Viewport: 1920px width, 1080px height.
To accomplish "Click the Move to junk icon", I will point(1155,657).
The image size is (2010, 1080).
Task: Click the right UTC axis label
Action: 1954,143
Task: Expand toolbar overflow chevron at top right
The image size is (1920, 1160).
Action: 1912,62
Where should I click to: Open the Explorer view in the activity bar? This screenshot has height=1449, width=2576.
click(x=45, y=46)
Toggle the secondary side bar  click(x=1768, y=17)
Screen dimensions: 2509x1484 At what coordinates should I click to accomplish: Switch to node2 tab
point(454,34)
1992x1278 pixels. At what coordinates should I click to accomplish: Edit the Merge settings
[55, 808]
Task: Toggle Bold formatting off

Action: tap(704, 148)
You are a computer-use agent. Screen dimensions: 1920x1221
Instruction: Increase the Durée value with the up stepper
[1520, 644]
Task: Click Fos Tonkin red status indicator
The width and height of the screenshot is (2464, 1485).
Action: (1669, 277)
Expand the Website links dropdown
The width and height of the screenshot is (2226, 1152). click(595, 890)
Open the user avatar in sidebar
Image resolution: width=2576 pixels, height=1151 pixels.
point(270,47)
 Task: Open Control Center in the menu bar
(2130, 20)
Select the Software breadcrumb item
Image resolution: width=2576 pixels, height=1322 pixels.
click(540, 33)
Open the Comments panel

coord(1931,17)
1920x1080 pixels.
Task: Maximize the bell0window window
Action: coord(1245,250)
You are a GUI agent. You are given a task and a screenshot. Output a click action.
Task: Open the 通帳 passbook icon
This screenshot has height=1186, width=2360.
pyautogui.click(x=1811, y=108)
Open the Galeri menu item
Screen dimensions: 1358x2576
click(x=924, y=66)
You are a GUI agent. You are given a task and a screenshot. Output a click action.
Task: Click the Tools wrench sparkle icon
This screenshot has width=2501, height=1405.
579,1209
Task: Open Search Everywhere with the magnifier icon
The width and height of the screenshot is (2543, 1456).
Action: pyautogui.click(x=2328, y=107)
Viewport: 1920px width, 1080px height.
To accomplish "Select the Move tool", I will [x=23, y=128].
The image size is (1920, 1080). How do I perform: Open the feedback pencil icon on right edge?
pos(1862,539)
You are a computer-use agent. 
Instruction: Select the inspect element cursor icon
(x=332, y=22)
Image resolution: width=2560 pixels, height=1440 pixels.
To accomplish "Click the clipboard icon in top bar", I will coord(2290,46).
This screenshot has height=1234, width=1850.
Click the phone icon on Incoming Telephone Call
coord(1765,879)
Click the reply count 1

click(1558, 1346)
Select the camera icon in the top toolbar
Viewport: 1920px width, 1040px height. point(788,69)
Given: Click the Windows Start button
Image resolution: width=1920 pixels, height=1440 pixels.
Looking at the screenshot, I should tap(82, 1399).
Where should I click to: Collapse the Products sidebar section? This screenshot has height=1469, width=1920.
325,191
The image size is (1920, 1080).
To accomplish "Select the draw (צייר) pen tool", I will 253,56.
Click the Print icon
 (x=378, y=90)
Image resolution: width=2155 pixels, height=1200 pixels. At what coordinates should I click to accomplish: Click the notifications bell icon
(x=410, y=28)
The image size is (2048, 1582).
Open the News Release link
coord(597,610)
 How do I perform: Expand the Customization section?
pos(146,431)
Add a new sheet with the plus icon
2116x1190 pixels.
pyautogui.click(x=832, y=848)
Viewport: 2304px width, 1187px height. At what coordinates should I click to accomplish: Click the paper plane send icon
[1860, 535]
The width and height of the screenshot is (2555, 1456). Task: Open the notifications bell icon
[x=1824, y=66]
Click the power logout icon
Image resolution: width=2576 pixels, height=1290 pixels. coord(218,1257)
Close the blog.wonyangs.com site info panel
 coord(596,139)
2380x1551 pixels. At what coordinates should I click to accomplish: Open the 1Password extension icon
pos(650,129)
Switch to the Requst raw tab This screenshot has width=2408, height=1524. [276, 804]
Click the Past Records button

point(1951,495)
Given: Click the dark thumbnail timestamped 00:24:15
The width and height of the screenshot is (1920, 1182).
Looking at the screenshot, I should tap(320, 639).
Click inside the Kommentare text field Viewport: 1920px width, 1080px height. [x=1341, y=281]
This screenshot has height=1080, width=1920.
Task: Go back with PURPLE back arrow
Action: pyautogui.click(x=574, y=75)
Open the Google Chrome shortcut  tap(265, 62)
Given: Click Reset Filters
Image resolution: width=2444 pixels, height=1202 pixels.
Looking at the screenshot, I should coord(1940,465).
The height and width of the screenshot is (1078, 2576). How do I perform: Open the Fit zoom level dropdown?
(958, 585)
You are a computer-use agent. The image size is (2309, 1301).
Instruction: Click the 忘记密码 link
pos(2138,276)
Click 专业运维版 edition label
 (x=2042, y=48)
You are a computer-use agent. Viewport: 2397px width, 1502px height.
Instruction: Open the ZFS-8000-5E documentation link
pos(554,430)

* _What you should do_
The full set of entries above has to be restated exactly.

* _Response_
Viewport: 1920px width, 1080px height.
To accomplish "Click the Move to junk icon", I will point(1155,657).
The image size is (2010, 1080).
Task: Click the right UTC axis label
Action: 1954,143
Task: Expand toolbar overflow chevron at top right
The image size is (1920, 1160).
Action: 1912,62
Where should I click to: Open the Explorer view in the activity bar? This screenshot has height=1449, width=2576.
click(x=45, y=46)
Toggle the secondary side bar  click(x=1768, y=17)
Screen dimensions: 2509x1484 At what coordinates should I click to accomplish: Switch to node2 tab
point(454,34)
1992x1278 pixels. At what coordinates should I click to accomplish: Edit the Merge settings
[55, 808]
Task: Toggle Bold formatting off

Action: tap(704, 148)
You are a computer-use agent. Screen dimensions: 1920x1221
Instruction: Increase the Durée value with the up stepper
[1520, 644]
Task: Click Fos Tonkin red status indicator
The width and height of the screenshot is (2464, 1485).
Action: (1669, 277)
Expand the Website links dropdown
The width and height of the screenshot is (2226, 1152). click(595, 890)
Open the user avatar in sidebar
Image resolution: width=2576 pixels, height=1151 pixels.
point(270,47)
 Task: Open Control Center in the menu bar
(2130, 20)
Select the Software breadcrumb item
Image resolution: width=2576 pixels, height=1322 pixels.
click(540, 33)
Open the Comments panel

coord(1931,17)
1920x1080 pixels.
Task: Maximize the bell0window window
Action: coord(1245,250)
You are a GUI agent. You are given a task and a screenshot. Output a click action.
Task: Open the 通帳 passbook icon
This screenshot has height=1186, width=2360.
pyautogui.click(x=1811, y=108)
Open the Galeri menu item
Screen dimensions: 1358x2576
click(x=924, y=66)
You are a GUI agent. You are given a task and a screenshot. Output a click action.
Task: Click the Tools wrench sparkle icon
This screenshot has width=2501, height=1405.
579,1209
Task: Open Search Everywhere with the magnifier icon
The width and height of the screenshot is (2543, 1456).
Action: pyautogui.click(x=2328, y=107)
Viewport: 1920px width, 1080px height.
To accomplish "Select the Move tool", I will [x=23, y=128].
The image size is (1920, 1080). How do I perform: Open the feedback pencil icon on right edge?
pos(1862,539)
You are a computer-use agent. 
Instruction: Select the inspect element cursor icon
(x=332, y=22)
Image resolution: width=2560 pixels, height=1440 pixels.
To accomplish "Click the clipboard icon in top bar", I will coord(2290,46).
This screenshot has height=1234, width=1850.
Click the phone icon on Incoming Telephone Call
coord(1765,879)
Click the reply count 1

click(1558, 1346)
Select the camera icon in the top toolbar
Viewport: 1920px width, 1040px height. point(788,69)
Given: Click the Windows Start button
Image resolution: width=1920 pixels, height=1440 pixels.
Looking at the screenshot, I should tap(82, 1399).
Where should I click to: Collapse the Products sidebar section? This screenshot has height=1469, width=1920.
325,191
The image size is (1920, 1080).
To accomplish "Select the draw (צייר) pen tool", I will 253,56.
Click the Print icon
 (x=378, y=90)
Image resolution: width=2155 pixels, height=1200 pixels. At what coordinates should I click to accomplish: Click the notifications bell icon
(x=410, y=28)
The image size is (2048, 1582).
Open the News Release link
coord(597,610)
 How do I perform: Expand the Customization section?
pos(146,431)
Add a new sheet with the plus icon
2116x1190 pixels.
pyautogui.click(x=832, y=848)
Viewport: 2304px width, 1187px height. At what coordinates should I click to accomplish: Click the paper plane send icon
[1860, 535]
The width and height of the screenshot is (2555, 1456). Task: Open the notifications bell icon
[x=1824, y=66]
Click the power logout icon
Image resolution: width=2576 pixels, height=1290 pixels. coord(218,1257)
Close the blog.wonyangs.com site info panel
 coord(596,139)
2380x1551 pixels. At what coordinates should I click to accomplish: Open the 1Password extension icon
pos(650,129)
Switch to the Requst raw tab This screenshot has width=2408, height=1524. [276, 804]
Click the Past Records button

point(1951,495)
Given: Click the dark thumbnail timestamped 00:24:15
The width and height of the screenshot is (1920, 1182).
Looking at the screenshot, I should tap(320, 639).
Click inside the Kommentare text field Viewport: 1920px width, 1080px height. [x=1341, y=281]
This screenshot has height=1080, width=1920.
Task: Go back with PURPLE back arrow
Action: pyautogui.click(x=574, y=75)
Open the Google Chrome shortcut  tap(265, 62)
Given: Click Reset Filters
Image resolution: width=2444 pixels, height=1202 pixels.
Looking at the screenshot, I should coord(1940,465).
The height and width of the screenshot is (1078, 2576). How do I perform: Open the Fit zoom level dropdown?
(958, 585)
You are a computer-use agent. The image size is (2309, 1301).
Instruction: Click the 忘记密码 link
pos(2138,276)
Click 专业运维版 edition label
 (x=2042, y=48)
You are a computer-use agent. Viewport: 2397px width, 1502px height.
Instruction: Open the ZFS-8000-5E documentation link
pos(554,430)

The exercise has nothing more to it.